[Saved entries]
************

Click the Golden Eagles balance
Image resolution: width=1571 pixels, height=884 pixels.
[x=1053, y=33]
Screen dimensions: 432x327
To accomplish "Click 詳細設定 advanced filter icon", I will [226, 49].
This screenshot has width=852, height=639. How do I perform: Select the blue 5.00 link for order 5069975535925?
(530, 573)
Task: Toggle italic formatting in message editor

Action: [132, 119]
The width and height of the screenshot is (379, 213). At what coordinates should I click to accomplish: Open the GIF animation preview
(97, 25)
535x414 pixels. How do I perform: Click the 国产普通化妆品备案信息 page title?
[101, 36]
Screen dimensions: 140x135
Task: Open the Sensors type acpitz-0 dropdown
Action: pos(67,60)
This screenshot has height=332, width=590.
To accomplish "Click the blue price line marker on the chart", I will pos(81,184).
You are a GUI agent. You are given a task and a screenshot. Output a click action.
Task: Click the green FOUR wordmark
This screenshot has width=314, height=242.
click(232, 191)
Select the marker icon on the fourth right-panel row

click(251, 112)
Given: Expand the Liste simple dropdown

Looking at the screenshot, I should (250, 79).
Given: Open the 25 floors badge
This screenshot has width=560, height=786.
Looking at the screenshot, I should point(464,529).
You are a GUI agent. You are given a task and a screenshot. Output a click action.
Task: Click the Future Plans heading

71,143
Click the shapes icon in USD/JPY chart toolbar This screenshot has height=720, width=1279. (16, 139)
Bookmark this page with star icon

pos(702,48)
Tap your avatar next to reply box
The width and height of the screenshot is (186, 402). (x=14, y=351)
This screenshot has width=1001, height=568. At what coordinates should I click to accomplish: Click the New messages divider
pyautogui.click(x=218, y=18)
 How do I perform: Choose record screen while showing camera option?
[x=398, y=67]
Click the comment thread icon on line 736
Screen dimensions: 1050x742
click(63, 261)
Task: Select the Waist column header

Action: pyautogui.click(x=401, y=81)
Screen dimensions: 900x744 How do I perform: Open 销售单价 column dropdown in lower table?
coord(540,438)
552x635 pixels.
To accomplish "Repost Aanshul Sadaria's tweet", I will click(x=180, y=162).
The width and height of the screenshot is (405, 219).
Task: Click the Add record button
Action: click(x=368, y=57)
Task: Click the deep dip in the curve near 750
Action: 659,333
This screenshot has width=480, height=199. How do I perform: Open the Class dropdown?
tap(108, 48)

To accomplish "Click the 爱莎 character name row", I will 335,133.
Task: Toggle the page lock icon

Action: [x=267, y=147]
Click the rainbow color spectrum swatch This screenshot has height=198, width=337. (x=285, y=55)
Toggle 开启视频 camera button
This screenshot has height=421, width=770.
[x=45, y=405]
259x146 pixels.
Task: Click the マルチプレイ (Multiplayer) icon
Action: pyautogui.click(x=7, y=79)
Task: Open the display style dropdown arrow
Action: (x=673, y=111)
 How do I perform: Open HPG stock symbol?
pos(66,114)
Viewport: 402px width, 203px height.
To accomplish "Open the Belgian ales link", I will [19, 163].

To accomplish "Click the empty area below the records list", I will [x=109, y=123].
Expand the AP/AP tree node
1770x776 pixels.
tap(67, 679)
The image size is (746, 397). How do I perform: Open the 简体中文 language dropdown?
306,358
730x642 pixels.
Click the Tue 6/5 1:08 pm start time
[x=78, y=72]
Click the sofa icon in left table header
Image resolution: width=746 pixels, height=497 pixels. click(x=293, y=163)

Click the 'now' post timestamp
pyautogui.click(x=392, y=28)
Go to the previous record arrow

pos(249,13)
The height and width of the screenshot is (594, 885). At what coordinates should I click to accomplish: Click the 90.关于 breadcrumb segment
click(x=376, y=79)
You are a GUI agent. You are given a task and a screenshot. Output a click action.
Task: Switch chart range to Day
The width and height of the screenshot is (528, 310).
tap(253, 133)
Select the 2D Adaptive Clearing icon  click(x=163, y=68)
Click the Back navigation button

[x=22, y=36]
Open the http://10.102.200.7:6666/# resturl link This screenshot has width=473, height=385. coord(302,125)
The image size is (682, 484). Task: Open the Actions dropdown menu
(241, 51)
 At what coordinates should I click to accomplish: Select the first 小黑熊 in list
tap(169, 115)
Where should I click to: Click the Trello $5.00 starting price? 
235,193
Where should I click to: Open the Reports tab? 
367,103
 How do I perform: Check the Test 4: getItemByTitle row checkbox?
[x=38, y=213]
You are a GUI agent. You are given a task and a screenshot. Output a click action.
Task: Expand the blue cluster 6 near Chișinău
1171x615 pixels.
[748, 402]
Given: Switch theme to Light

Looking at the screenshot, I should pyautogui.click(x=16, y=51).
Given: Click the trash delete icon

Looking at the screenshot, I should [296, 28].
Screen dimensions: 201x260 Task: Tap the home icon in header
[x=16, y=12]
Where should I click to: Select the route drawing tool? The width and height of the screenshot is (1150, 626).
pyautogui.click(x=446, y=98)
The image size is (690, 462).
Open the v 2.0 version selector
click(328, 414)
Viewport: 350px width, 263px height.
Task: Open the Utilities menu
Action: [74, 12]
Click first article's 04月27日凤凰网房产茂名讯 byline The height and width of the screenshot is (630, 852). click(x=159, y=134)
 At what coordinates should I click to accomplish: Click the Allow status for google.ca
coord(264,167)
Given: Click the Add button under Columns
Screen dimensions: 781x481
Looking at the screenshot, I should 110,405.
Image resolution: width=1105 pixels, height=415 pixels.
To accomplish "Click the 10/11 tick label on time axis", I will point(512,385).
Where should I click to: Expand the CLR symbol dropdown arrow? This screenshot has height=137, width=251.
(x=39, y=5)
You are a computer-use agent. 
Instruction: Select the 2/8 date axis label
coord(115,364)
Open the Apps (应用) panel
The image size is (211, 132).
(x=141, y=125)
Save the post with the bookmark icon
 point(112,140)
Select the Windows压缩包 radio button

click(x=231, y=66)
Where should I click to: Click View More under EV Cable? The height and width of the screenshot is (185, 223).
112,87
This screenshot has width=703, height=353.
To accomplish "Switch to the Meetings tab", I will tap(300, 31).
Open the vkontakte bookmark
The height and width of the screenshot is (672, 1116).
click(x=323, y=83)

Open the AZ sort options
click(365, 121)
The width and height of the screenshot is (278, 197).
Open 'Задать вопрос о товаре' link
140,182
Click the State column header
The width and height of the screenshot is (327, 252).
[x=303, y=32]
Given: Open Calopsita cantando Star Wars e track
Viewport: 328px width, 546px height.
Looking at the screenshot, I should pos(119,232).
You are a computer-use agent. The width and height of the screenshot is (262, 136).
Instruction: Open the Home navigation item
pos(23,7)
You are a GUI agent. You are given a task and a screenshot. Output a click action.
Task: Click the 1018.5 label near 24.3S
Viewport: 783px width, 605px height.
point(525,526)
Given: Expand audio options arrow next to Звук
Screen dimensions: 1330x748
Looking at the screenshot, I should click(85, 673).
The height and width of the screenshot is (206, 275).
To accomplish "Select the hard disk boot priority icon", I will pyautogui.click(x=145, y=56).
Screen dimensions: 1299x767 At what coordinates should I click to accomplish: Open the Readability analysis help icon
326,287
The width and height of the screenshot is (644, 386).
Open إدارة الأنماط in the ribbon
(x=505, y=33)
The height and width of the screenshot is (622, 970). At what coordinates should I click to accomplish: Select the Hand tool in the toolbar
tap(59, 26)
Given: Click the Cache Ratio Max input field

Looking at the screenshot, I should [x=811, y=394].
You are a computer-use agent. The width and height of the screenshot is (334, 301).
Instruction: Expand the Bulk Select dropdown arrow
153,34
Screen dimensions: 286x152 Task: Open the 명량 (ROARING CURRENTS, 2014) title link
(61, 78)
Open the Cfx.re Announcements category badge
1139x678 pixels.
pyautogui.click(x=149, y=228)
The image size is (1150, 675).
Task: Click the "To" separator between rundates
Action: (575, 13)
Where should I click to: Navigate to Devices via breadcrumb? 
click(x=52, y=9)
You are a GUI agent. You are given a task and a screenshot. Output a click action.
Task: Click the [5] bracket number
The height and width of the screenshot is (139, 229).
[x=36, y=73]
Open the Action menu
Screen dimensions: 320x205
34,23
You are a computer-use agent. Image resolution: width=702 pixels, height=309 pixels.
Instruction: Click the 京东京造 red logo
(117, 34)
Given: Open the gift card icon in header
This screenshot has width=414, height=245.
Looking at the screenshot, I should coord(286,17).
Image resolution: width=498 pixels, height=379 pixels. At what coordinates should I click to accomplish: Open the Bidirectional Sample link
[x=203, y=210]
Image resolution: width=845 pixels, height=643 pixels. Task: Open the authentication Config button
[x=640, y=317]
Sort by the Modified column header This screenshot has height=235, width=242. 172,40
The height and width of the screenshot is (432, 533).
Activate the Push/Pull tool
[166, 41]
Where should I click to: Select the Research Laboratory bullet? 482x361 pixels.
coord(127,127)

************

- [Work instructions]:
Reproduce the entries above exactly, but only the lines between the line holding "Open the AZ sort options" and the line holding "The height and width of the screenshot is (206, 275).", inclusive.

- [Answer]:
Open the AZ sort options
click(365, 121)
The width and height of the screenshot is (278, 197).
Open 'Задать вопрос о товаре' link
140,182
Click the State column header
The width and height of the screenshot is (327, 252).
[x=303, y=32]
Given: Open Calopsita cantando Star Wars e track
Viewport: 328px width, 546px height.
Looking at the screenshot, I should pos(119,232).
You are a computer-use agent. The width and height of the screenshot is (262, 136).
Instruction: Open the Home navigation item
pos(23,7)
You are a GUI agent. You are given a task and a screenshot. Output a click action.
Task: Click the 1018.5 label near 24.3S
Viewport: 783px width, 605px height.
point(525,526)
Given: Expand audio options arrow next to Звук
Screen dimensions: 1330x748
Looking at the screenshot, I should click(85, 673).
The height and width of the screenshot is (206, 275).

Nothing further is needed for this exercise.